» Assignment
Using the entries that follow, write out the line containing "Where should I click to: Click the red refresh", the line containing "Click the red HanaLoop", and every line between them, exactly and nothing else.

*** Opening of Input for this task ***

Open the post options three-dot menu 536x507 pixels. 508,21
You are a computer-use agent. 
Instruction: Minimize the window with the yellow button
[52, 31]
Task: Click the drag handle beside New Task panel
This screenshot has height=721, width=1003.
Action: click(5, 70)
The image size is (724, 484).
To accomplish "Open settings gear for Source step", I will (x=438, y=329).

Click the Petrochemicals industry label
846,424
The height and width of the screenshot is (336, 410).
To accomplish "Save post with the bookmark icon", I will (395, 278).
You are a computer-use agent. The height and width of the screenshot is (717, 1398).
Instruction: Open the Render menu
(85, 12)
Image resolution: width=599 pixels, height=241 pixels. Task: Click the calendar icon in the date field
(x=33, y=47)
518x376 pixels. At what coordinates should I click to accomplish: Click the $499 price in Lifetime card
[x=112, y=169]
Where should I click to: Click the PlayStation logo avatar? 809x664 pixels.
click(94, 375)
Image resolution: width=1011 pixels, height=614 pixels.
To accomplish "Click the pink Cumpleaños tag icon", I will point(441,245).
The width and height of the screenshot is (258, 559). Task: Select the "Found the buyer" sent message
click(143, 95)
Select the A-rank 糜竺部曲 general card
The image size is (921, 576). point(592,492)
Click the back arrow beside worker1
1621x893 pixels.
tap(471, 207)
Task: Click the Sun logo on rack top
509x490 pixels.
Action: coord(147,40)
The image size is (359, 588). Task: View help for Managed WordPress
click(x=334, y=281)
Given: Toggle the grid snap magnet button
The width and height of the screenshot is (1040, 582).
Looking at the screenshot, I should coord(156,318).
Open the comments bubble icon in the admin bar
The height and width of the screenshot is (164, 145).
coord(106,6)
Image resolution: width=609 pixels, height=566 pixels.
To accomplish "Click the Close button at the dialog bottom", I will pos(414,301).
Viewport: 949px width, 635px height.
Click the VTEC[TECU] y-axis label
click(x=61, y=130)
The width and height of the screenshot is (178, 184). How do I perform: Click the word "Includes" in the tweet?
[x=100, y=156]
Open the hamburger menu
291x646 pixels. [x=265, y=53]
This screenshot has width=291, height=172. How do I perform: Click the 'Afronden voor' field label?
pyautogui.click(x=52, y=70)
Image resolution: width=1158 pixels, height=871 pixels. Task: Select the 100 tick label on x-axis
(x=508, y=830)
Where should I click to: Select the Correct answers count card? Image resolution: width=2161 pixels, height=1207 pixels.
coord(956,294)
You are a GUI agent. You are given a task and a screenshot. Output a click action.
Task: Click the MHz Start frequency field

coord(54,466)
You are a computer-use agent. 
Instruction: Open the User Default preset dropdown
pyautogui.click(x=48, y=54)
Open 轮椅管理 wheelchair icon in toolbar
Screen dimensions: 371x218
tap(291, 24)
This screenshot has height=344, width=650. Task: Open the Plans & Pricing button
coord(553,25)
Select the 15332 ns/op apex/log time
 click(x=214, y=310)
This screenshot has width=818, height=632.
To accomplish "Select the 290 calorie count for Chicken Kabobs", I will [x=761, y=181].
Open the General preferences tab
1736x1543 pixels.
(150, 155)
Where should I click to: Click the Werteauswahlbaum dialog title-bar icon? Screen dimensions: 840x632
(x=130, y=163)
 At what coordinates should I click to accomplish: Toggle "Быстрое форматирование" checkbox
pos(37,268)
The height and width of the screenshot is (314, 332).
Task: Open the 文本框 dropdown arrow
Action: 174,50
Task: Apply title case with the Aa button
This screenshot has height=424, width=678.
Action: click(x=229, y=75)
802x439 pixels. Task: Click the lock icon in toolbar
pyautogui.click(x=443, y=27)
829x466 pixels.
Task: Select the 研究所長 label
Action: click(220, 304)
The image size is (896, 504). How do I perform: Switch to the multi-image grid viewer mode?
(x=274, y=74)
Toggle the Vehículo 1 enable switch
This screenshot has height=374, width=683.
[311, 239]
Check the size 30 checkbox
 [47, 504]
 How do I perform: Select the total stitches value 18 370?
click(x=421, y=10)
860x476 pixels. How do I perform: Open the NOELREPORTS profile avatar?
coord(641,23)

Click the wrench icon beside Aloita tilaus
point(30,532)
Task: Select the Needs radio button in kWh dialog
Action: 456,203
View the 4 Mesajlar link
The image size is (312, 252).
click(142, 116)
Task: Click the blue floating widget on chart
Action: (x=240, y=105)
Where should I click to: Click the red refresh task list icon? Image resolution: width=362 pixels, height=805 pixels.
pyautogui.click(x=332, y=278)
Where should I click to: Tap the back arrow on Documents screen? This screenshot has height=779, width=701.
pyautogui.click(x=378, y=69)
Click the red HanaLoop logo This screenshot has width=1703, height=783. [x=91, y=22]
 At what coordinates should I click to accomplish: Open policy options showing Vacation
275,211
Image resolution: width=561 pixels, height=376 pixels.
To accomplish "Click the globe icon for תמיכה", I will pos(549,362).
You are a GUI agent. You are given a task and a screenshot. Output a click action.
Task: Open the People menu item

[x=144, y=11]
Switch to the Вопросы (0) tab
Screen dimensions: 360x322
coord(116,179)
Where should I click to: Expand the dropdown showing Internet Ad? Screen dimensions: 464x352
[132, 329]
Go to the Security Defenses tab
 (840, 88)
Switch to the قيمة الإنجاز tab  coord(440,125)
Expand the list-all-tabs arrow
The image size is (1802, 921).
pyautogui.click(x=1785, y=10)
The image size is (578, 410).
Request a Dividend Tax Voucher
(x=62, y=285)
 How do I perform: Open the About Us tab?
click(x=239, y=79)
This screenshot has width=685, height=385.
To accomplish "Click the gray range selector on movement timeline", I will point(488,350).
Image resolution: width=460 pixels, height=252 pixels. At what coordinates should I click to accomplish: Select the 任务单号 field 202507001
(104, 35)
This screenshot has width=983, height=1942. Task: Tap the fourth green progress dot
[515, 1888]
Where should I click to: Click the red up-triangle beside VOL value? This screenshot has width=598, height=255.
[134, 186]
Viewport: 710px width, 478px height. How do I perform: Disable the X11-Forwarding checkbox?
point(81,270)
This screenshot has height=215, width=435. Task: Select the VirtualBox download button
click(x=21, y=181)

*** Close of Input for this task ***

» Exercise output
Where should I click to: Click the red refresh task list icon? Image resolution: width=362 pixels, height=805 pixels.
pyautogui.click(x=332, y=278)
Where should I click to: Tap the back arrow on Documents screen? This screenshot has height=779, width=701.
pyautogui.click(x=378, y=69)
Click the red HanaLoop logo This screenshot has width=1703, height=783. [x=91, y=22]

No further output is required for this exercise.